#### DIRECTIONS FOR THIS TASK:
Lines in the listing below that contain the string "computer" are to be found and copied.

#### MATERIAL PROVIDED:
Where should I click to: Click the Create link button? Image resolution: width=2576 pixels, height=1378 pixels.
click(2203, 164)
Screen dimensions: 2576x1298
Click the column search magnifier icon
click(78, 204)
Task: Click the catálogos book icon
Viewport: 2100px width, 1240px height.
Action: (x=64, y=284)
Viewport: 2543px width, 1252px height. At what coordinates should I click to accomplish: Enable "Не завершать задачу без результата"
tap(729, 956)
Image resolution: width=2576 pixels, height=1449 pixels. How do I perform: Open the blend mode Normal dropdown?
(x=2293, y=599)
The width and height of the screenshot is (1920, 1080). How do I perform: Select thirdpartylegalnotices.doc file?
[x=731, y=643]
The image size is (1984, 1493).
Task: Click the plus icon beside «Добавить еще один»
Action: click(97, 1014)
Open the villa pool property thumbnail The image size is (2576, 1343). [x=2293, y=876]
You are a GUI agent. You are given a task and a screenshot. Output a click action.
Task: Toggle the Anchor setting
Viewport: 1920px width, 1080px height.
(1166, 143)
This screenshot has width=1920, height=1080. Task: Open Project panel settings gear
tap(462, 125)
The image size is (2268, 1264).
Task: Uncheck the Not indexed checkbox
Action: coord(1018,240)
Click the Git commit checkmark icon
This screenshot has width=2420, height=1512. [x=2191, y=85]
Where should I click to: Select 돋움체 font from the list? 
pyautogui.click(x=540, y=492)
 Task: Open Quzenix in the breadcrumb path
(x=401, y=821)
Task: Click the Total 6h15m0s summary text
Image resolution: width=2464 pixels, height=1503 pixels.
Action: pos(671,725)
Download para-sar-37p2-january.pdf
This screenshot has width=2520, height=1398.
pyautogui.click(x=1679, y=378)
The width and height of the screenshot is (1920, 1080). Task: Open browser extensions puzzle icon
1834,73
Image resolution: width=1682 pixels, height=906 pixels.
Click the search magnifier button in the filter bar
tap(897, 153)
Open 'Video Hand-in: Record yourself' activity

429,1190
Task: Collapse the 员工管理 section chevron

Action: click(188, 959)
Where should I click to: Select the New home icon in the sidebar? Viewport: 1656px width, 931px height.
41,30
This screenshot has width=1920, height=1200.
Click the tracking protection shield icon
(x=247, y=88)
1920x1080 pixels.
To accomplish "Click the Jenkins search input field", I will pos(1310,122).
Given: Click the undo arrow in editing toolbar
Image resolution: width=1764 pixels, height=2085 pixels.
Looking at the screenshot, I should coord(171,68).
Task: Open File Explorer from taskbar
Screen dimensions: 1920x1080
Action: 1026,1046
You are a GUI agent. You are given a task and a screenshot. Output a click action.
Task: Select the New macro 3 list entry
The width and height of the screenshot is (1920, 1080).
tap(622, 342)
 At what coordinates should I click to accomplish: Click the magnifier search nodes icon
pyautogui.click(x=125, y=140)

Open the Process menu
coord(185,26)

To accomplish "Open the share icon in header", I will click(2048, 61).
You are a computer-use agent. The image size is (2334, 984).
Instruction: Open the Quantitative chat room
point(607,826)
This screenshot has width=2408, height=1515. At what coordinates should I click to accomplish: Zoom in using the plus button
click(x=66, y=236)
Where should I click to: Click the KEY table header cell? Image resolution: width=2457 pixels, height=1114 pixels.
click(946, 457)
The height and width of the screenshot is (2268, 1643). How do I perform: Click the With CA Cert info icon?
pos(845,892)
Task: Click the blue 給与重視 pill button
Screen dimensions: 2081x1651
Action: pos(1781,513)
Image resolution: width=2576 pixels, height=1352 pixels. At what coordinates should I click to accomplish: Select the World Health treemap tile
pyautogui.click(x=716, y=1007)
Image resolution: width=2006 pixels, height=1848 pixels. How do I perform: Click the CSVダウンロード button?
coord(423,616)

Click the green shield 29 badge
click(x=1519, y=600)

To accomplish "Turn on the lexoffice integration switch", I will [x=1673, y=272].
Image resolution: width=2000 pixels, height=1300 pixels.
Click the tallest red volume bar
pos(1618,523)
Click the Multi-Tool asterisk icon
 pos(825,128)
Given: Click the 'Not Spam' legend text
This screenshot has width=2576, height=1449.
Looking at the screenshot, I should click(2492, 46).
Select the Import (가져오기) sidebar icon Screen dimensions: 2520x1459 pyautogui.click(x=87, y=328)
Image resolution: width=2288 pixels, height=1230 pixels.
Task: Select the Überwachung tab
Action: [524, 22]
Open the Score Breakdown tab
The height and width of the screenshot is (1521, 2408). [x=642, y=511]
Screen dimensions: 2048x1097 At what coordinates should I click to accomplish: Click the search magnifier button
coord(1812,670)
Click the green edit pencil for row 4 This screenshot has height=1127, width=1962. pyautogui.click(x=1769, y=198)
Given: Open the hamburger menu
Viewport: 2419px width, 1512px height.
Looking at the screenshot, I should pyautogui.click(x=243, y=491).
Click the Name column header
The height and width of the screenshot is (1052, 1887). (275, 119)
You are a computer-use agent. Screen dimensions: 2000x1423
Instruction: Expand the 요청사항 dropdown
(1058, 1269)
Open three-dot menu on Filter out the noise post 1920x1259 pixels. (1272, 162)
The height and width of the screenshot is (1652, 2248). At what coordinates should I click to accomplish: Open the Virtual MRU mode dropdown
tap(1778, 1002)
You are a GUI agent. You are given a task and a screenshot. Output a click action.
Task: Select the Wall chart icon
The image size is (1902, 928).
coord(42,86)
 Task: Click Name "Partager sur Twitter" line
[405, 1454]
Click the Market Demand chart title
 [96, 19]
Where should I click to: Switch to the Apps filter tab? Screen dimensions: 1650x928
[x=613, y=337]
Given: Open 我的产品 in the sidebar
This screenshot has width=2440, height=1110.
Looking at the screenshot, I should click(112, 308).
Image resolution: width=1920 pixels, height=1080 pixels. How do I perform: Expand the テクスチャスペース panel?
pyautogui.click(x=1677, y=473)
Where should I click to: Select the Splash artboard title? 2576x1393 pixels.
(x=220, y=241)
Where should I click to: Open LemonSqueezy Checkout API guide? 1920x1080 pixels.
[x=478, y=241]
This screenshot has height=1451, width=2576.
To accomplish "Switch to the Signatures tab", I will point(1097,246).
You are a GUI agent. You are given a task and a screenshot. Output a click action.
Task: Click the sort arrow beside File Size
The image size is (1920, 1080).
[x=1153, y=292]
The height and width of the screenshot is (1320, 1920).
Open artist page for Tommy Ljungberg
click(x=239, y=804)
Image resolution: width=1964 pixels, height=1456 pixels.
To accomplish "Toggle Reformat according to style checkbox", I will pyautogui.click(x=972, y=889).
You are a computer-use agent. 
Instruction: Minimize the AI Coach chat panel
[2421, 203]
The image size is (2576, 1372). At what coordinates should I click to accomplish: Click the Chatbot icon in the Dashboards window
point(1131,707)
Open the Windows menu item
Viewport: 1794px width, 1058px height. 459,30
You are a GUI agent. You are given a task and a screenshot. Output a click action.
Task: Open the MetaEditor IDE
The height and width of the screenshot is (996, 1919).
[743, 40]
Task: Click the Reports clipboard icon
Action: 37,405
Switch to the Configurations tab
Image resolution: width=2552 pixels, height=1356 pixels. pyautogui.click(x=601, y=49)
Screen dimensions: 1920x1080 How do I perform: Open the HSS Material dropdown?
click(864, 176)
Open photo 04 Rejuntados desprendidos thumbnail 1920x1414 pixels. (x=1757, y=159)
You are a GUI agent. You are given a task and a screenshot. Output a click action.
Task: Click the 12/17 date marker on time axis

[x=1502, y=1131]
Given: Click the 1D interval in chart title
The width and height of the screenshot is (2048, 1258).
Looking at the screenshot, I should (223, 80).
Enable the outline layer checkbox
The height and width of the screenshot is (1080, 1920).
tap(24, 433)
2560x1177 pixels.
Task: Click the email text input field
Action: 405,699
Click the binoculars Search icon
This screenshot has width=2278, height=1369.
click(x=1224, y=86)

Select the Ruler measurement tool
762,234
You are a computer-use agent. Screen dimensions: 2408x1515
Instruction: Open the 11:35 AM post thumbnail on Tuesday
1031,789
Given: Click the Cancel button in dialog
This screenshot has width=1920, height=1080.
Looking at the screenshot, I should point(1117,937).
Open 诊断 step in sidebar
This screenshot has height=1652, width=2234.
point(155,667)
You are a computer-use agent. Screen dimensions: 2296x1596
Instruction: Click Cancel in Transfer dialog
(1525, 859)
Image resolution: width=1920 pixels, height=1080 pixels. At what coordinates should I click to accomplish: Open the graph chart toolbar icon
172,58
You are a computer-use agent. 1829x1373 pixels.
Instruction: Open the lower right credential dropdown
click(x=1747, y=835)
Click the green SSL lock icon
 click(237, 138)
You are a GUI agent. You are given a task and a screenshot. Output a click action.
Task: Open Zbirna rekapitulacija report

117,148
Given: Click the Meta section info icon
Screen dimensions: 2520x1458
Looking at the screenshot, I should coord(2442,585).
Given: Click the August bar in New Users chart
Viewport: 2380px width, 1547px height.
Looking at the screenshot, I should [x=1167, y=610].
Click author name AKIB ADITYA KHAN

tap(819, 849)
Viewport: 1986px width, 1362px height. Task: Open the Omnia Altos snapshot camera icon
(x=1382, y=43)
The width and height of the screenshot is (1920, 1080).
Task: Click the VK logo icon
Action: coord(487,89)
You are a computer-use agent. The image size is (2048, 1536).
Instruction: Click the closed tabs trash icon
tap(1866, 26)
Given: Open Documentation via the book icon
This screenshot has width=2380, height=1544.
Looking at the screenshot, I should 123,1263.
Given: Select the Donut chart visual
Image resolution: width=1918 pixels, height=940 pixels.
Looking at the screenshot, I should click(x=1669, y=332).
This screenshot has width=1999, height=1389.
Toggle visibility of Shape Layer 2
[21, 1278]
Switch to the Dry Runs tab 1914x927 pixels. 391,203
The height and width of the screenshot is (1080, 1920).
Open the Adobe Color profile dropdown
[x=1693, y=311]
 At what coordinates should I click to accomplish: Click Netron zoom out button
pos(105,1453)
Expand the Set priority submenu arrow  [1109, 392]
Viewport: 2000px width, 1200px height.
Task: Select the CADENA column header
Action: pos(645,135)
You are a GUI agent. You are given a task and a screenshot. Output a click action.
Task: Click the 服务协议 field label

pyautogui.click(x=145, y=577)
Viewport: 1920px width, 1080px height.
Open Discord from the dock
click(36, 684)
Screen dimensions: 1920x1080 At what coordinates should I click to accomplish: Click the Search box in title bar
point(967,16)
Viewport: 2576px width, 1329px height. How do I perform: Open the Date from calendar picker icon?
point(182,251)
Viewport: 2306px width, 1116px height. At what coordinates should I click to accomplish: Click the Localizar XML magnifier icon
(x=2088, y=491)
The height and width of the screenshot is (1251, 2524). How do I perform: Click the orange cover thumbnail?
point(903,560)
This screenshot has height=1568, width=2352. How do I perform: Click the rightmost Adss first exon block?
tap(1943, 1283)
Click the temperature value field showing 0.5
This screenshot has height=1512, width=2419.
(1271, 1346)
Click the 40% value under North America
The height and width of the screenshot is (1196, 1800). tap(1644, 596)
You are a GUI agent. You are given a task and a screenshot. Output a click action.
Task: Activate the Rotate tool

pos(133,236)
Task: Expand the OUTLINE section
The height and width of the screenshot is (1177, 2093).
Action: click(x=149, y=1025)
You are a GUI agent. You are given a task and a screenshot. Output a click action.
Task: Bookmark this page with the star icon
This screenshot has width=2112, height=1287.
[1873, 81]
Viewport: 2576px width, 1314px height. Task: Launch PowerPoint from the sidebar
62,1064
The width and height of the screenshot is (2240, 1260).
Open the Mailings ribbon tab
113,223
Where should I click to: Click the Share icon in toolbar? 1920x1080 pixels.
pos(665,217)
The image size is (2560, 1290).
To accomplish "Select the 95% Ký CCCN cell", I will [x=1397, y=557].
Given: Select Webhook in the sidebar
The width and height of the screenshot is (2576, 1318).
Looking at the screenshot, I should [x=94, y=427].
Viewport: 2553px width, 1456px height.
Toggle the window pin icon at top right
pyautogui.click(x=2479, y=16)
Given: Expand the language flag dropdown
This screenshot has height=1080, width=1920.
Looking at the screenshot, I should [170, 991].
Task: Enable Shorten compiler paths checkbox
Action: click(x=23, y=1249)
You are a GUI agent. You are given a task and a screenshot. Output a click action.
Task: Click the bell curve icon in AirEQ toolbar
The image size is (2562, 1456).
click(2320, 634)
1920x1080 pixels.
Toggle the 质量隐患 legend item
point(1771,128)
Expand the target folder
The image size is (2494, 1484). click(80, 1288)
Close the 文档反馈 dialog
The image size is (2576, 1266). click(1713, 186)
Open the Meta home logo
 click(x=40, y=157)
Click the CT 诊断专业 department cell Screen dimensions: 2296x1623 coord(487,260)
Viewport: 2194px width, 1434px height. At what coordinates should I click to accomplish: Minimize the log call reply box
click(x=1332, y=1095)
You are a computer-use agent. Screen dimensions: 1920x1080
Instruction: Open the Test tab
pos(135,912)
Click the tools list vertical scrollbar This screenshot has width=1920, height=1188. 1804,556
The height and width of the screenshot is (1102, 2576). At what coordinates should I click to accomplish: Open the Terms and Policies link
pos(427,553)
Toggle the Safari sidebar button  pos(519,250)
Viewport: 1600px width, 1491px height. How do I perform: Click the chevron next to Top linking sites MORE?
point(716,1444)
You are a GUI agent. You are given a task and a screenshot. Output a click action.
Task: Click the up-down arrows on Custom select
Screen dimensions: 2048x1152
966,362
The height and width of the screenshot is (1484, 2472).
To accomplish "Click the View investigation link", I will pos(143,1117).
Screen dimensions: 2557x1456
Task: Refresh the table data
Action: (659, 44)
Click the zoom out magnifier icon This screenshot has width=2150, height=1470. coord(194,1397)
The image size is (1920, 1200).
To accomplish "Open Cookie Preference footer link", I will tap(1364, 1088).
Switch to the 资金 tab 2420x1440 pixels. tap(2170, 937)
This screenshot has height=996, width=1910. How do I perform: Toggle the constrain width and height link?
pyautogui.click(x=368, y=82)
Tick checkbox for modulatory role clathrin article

#### SOLVED EXERCISE:
You are a computer-use agent. The image size is (2334, 984).
You are a computer-use agent. Screen dimensions: 2000x1423
You are a computer-use agent. 
You are a computer-use agent. Screen dimensions: 2408x1515
You are a computer-use agent. Screen dimensions: 2296x1596
You are a computer-use agent. 1829x1373 pixels.
You are a computer-use agent. The image size is (2048, 1536).
You are a computer-use agent. Screen dimensions: 1920x1080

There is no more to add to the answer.